On Sun, Oct 5, 2008 at 11:43 PM, Steve Holden <[EMAIL PROTECTED]> wrote:
> This does make it look rather as though bytes == str was a decision
> whose consequences weren't fully appreciated before implementation.
>

Well, you could say that about almost any change.
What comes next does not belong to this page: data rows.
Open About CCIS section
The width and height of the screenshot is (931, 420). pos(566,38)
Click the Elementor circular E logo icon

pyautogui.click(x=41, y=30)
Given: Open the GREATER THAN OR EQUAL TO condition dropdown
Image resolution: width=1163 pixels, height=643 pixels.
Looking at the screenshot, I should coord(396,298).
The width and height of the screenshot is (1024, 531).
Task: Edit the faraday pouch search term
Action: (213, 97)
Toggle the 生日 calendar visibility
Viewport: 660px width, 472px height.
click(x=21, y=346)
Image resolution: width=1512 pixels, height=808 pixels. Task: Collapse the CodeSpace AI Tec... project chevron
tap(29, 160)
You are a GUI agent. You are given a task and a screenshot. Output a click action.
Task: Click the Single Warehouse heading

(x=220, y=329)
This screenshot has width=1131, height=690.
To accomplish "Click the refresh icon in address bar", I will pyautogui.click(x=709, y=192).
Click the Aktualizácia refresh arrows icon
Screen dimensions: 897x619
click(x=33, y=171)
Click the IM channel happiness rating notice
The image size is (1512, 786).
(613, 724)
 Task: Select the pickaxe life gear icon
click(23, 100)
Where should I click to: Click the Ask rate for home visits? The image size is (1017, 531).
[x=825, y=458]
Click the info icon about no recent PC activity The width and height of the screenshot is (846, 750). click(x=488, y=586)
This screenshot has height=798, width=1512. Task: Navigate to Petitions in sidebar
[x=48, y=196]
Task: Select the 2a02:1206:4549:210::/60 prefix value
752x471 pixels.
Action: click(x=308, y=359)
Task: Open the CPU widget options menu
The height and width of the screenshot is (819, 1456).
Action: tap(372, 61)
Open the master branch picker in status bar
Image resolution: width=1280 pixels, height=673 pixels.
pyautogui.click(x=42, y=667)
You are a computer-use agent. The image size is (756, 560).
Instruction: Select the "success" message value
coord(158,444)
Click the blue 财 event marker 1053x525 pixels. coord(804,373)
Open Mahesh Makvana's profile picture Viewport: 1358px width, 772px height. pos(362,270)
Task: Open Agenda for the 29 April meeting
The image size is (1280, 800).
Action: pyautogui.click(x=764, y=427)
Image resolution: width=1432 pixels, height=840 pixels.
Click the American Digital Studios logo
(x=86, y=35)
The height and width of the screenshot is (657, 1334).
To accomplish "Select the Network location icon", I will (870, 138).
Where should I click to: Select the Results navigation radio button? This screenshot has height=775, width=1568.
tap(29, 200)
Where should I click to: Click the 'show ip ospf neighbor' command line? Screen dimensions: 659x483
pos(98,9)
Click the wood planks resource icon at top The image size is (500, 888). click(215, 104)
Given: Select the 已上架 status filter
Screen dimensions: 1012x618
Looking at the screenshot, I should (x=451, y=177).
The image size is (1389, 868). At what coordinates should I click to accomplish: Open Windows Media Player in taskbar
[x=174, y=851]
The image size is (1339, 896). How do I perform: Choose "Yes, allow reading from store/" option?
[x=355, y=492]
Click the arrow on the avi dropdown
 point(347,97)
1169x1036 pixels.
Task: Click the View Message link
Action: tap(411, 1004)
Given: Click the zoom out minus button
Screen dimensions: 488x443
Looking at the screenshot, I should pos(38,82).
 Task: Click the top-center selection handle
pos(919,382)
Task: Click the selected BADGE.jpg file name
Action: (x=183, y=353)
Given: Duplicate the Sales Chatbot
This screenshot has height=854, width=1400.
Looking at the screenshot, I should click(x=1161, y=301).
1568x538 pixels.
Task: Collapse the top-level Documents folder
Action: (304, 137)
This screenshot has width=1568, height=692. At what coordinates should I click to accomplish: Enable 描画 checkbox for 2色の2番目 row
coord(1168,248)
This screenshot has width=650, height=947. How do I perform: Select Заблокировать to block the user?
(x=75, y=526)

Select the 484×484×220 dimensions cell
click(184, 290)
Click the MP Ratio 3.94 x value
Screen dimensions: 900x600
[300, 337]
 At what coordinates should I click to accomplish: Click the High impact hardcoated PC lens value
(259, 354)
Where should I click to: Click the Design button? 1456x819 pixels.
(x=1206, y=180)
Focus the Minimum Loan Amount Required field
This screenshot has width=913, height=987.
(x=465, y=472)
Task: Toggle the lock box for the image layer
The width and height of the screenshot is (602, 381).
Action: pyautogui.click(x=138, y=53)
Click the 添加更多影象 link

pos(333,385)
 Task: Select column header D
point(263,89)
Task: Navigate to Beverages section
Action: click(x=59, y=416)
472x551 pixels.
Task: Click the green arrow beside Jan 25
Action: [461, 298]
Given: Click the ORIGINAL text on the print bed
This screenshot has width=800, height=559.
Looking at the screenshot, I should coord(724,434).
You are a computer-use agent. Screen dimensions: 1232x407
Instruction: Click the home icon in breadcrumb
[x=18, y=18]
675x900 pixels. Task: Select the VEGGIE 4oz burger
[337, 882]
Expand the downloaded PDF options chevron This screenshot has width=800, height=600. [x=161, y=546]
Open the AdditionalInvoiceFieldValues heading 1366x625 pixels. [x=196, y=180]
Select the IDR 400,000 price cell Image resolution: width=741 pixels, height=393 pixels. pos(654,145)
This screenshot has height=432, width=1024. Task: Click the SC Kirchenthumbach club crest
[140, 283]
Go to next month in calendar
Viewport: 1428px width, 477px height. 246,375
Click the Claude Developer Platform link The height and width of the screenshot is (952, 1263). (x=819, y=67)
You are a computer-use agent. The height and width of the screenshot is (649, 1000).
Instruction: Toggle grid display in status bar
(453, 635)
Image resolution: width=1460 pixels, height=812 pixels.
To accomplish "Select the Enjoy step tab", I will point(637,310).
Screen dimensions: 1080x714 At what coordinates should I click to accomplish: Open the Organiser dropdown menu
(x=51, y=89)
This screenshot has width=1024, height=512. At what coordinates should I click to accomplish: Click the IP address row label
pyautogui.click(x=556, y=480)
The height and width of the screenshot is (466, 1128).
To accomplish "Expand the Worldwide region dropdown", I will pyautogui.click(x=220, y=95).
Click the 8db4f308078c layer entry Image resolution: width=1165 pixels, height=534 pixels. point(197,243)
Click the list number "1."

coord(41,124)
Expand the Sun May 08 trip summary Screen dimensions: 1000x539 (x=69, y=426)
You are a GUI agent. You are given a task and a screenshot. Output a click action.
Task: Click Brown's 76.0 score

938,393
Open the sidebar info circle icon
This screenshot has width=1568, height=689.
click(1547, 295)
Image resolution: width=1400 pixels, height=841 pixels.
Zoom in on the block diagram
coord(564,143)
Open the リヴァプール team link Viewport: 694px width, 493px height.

> Was this horror anticipated?

I didn't anticipate it.

>
> regards
>  Steve
>
> -------- Original Message --------
> Subject: In Python 2.6, bytes is str
> Date: Sun, 05 Oct 2008 22:30:17 -0700
> From: Bryan Olson <[EMAIL PROTECTED]>
> Organization: at&t http://my.att.net/
> To: [EMAIL PROTECTED]
> Newsgroups: gmane.comp.python.general
>
>
> Python 3 has the 'bytes' type, which the string type I've long wanted in
> various languages. Among other advantages, it is immutable, and
> therefore bytes objects can be dict keys. There's a mutable version too,
> called "bytearray".
>
> In Python 2.6, the name 'bytes' is defined, and bound to str. The 2.6
> assignment presents some pitfalls. Be aware.
>
> Consider constructing a bytes object as:
>
>    b = bytes([68, 255, 0])
>
> In Python 3.x, len(b) will be 3, which feels right.
>
> In Python 2.6, len(b) will be  12, because b is the str, '[68, 255, 0]'.
>
>
> I'm thinking I should just avoid using 'bytes' in Python 2.6. If there's
>  another Python release between 2.6 and 3.gold, I'd advocate removing
> the pre-defined 'bytes', or maybe defining it as something else.

I think it needs to be made clear that bytes is there for type
compatibility (e.g., ``isinstance(ob, bytes)``). And the bytes
literals work how you would expect.

What I would like to know if there are any other gotchas beyond the
constructor as all of the other uses act as you would expect.